Q2. Gold Fields has a market cap of $28.3 billion and is listed on the NYSE and the JSE. Did we think about asking for a scrip option, board representation or for the company to add an ASX listing so that Australian investors in Gold Road Resources can remain exposed to our assets and not face a big capital gains tax event from this all cash $3.7 billion takeover.
Answer: The chair Tim Netscher claimed Australian investors didn't want to be exposed to a South African listed company so they didn't push for this. Watch video of exchange via Twitter.

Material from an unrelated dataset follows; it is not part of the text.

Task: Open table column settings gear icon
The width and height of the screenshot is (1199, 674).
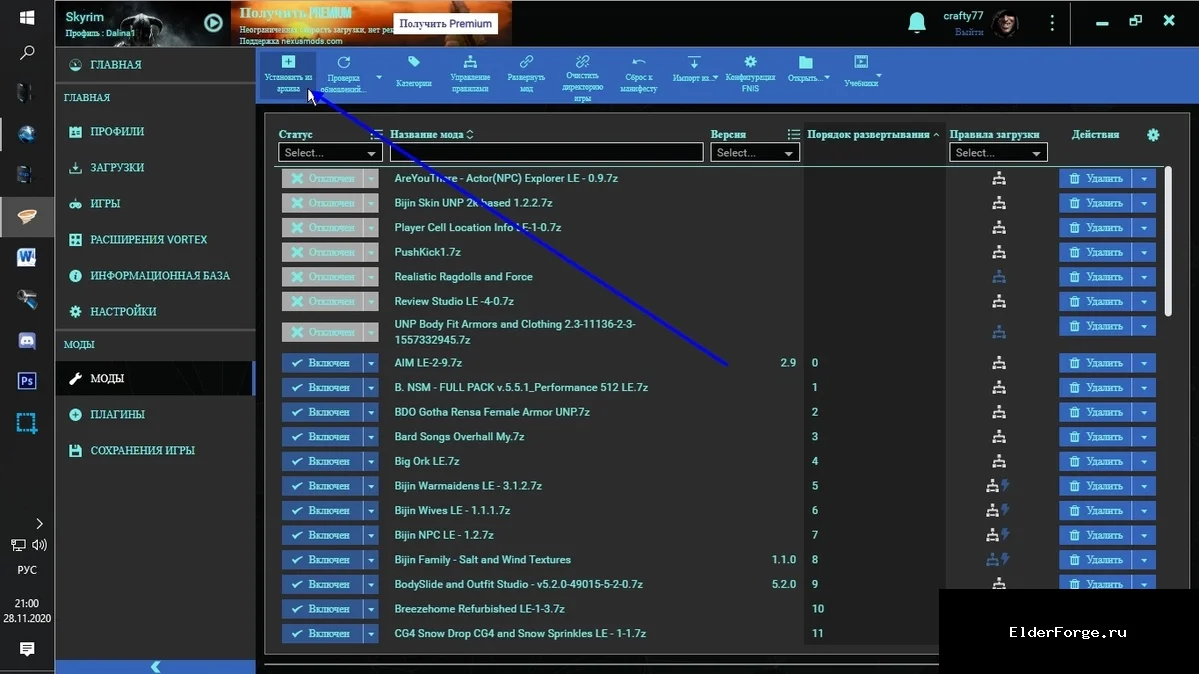Action: [x=1153, y=135]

Q3. It is very unusual to have 4 institutional shareholders - Unisuper, Yarra Capital, First Sentier and Perpetual - enter into side agreements with Gold Fields committing to sell their combined 7.5% stake in Gold Roads to Gold Fields before the agreed deal was announced to the ASX on May 5. Could the chair please explain whether any of our directors or management were involved in facilitating these discussions and whether these pre-commitments were influential in persuading the board to agree to the scheme at $3.40 per share. Were we surprised that Gold Fields was able to rustle up so many willing sellers at a time when the universe of ASX listed companies is rapidly shrinking with this unprecedented recent deluge of takeovers.
Answer: The chair said the board had no involvement with these side deals which are not unusual in takeover situations. Watch video of exchange via Twitter, plus these additional comments from the chair saying he was "mildly surprised" they did this.
Q4. Do we really need to approve this with a full takeover in the works? Why not just abandon this item of business as redundant?